Dataset entries:
Start of Block

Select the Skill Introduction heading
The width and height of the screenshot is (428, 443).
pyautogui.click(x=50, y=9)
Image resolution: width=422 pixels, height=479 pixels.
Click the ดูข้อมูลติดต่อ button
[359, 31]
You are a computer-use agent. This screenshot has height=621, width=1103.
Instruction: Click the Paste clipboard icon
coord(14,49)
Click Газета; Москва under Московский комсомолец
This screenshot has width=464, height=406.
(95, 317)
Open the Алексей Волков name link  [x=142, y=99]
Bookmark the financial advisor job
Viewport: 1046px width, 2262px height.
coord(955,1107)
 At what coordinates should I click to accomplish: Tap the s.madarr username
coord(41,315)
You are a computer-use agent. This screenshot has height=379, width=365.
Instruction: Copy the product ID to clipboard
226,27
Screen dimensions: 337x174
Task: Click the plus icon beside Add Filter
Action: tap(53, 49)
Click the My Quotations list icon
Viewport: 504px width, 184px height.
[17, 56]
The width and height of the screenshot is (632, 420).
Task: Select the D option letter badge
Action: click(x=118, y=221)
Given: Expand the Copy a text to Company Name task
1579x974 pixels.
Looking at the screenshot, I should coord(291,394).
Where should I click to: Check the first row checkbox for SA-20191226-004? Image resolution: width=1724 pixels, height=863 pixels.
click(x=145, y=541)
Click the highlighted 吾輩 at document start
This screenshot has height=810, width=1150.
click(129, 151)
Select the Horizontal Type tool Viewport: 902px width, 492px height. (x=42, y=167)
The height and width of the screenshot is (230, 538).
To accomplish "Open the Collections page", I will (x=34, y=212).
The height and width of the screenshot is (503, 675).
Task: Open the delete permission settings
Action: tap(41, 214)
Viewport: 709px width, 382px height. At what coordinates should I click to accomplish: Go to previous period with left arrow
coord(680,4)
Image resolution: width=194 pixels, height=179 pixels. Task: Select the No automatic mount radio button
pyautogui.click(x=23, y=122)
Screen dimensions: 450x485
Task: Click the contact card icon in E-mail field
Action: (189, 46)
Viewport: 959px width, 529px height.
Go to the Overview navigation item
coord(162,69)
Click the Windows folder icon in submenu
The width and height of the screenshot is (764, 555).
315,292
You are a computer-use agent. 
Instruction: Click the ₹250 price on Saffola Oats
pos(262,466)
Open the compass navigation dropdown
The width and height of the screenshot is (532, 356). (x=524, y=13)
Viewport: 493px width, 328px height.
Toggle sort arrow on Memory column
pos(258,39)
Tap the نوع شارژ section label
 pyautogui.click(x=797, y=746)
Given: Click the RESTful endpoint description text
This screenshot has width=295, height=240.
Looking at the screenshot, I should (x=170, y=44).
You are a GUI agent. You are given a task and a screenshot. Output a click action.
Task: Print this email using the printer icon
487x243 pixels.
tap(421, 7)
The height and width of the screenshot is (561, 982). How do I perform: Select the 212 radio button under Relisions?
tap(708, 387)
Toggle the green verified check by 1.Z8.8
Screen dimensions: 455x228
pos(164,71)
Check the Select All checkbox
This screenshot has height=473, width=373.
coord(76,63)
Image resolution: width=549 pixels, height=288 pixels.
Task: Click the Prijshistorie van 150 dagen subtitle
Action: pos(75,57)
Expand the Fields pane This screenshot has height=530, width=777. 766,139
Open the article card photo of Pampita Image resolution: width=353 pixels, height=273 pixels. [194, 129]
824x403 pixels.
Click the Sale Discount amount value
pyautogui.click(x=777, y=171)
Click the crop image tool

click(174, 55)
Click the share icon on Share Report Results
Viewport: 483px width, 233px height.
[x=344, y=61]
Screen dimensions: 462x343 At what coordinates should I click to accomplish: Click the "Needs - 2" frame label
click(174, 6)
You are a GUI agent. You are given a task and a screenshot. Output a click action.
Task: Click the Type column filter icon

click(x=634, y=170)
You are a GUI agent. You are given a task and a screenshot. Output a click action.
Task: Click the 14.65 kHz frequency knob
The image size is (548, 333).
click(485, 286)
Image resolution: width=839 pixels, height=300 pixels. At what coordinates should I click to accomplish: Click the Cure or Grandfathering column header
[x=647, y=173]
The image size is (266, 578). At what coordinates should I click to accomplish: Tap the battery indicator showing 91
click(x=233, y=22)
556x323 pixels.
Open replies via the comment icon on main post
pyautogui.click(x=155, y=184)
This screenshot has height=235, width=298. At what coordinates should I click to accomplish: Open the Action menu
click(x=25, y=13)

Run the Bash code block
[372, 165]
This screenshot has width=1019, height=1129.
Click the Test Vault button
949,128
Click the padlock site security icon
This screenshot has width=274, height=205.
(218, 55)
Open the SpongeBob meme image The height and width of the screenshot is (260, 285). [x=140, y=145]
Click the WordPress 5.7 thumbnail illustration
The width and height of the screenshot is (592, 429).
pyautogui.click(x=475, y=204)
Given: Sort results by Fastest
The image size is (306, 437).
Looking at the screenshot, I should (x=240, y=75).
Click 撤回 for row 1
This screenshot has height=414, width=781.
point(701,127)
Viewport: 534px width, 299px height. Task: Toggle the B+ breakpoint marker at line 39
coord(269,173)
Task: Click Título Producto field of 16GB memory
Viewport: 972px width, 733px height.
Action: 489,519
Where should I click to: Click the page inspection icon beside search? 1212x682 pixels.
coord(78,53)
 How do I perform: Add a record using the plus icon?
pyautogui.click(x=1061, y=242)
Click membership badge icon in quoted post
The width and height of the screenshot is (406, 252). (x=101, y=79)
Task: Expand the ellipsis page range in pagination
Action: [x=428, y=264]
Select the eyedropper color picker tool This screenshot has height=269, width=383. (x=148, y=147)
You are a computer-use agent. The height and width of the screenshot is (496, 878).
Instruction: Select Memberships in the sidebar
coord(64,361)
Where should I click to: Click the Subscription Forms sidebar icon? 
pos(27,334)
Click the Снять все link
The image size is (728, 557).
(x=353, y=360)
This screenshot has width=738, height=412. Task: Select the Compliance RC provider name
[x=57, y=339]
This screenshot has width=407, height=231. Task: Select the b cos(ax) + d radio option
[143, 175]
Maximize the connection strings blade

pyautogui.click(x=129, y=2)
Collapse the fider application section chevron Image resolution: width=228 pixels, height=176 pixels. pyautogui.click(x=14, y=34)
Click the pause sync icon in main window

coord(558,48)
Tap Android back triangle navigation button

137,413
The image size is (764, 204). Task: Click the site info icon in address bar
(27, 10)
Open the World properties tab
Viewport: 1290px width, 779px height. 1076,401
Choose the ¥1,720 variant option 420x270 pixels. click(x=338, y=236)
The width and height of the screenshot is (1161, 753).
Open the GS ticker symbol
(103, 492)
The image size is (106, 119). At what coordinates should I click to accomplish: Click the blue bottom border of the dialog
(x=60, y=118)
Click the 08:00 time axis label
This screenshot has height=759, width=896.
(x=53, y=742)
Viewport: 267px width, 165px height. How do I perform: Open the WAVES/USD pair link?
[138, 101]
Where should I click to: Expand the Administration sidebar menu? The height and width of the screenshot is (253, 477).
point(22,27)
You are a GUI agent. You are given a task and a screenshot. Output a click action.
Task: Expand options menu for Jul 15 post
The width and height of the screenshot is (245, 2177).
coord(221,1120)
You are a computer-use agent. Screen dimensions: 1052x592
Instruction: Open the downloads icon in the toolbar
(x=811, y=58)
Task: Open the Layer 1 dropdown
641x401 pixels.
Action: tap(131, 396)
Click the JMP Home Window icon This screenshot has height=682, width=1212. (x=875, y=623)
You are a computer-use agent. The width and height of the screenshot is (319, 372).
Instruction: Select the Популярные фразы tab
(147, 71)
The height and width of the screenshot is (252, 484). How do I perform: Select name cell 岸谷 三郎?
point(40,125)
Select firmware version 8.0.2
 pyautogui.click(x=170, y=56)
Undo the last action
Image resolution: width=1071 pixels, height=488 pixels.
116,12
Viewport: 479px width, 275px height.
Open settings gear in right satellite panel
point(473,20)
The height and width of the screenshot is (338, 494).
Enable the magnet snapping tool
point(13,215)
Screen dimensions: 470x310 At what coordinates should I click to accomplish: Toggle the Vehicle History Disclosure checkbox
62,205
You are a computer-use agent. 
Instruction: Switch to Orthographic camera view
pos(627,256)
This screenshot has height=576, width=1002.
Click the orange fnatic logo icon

End of Block

Problem
Every line above in which the word "text" occurs needs to be copied.

Task answer
Given: Expand the Copy a text to Company Name task
Given: Click the RESTful endpoint description text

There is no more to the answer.